--- ABOUT THIS TASK ---
Reproduce each of the following lines word for word.
◆ ◆ ◆ ◆ ◆
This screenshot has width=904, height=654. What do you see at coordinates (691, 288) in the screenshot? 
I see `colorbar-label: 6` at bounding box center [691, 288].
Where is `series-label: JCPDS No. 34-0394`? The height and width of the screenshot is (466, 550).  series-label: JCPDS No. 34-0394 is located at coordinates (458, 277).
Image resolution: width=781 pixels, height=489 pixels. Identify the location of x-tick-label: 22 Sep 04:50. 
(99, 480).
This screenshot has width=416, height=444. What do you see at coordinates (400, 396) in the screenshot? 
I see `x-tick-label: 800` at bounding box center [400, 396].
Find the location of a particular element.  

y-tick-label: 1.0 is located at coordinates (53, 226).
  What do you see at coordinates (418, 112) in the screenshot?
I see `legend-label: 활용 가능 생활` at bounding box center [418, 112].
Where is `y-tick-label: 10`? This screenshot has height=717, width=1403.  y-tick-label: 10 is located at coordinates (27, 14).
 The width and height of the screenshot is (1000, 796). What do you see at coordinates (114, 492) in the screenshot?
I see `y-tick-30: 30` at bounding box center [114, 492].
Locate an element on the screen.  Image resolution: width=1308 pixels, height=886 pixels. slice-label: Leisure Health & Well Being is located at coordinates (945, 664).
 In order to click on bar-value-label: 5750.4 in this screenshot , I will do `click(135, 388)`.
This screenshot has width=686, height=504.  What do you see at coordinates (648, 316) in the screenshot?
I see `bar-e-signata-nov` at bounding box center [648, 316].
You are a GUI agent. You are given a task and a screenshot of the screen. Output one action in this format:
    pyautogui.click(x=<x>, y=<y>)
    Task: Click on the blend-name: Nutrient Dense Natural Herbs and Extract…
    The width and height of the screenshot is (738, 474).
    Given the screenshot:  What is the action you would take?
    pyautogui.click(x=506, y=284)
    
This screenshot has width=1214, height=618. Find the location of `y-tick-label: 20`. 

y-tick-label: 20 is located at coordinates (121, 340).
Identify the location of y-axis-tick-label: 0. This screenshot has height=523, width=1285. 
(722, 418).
◆ ◆ ◆ ◆ ◆
--- TASK ANSWER ---
This screenshot has width=904, height=654. What do you see at coordinates (691, 288) in the screenshot? 
I see `colorbar-label: 6` at bounding box center [691, 288].
Where is `series-label: JCPDS No. 34-0394`? The height and width of the screenshot is (466, 550).  series-label: JCPDS No. 34-0394 is located at coordinates (458, 277).
Image resolution: width=781 pixels, height=489 pixels. Identify the location of x-tick-label: 22 Sep 04:50. 
(99, 480).
This screenshot has width=416, height=444. What do you see at coordinates (400, 396) in the screenshot? 
I see `x-tick-label: 800` at bounding box center [400, 396].
Find the location of a particular element.  

y-tick-label: 1.0 is located at coordinates (53, 226).
  What do you see at coordinates (418, 112) in the screenshot?
I see `legend-label: 활용 가능 생활` at bounding box center [418, 112].
Where is `y-tick-label: 10`? This screenshot has height=717, width=1403.  y-tick-label: 10 is located at coordinates (27, 14).
 The width and height of the screenshot is (1000, 796). What do you see at coordinates (114, 492) in the screenshot?
I see `y-tick-30: 30` at bounding box center [114, 492].
Locate an element on the screen.  Image resolution: width=1308 pixels, height=886 pixels. slice-label: Leisure Health & Well Being is located at coordinates (945, 664).
 In order to click on bar-value-label: 5750.4 in this screenshot , I will do `click(135, 388)`.
This screenshot has width=686, height=504.  What do you see at coordinates (648, 316) in the screenshot?
I see `bar-e-signata-nov` at bounding box center [648, 316].
You are a GUI agent. You are given a task and a screenshot of the screen. Output one action in this format:
    pyautogui.click(x=<x>, y=<y>)
    Task: Click on the blend-name: Nutrient Dense Natural Herbs and Extract…
    The width and height of the screenshot is (738, 474).
    Given the screenshot:  What is the action you would take?
    pyautogui.click(x=506, y=284)
    
This screenshot has width=1214, height=618. Find the location of `y-tick-label: 20`. 

y-tick-label: 20 is located at coordinates (121, 340).
Identify the location of y-axis-tick-label: 0. This screenshot has height=523, width=1285. 
(722, 418).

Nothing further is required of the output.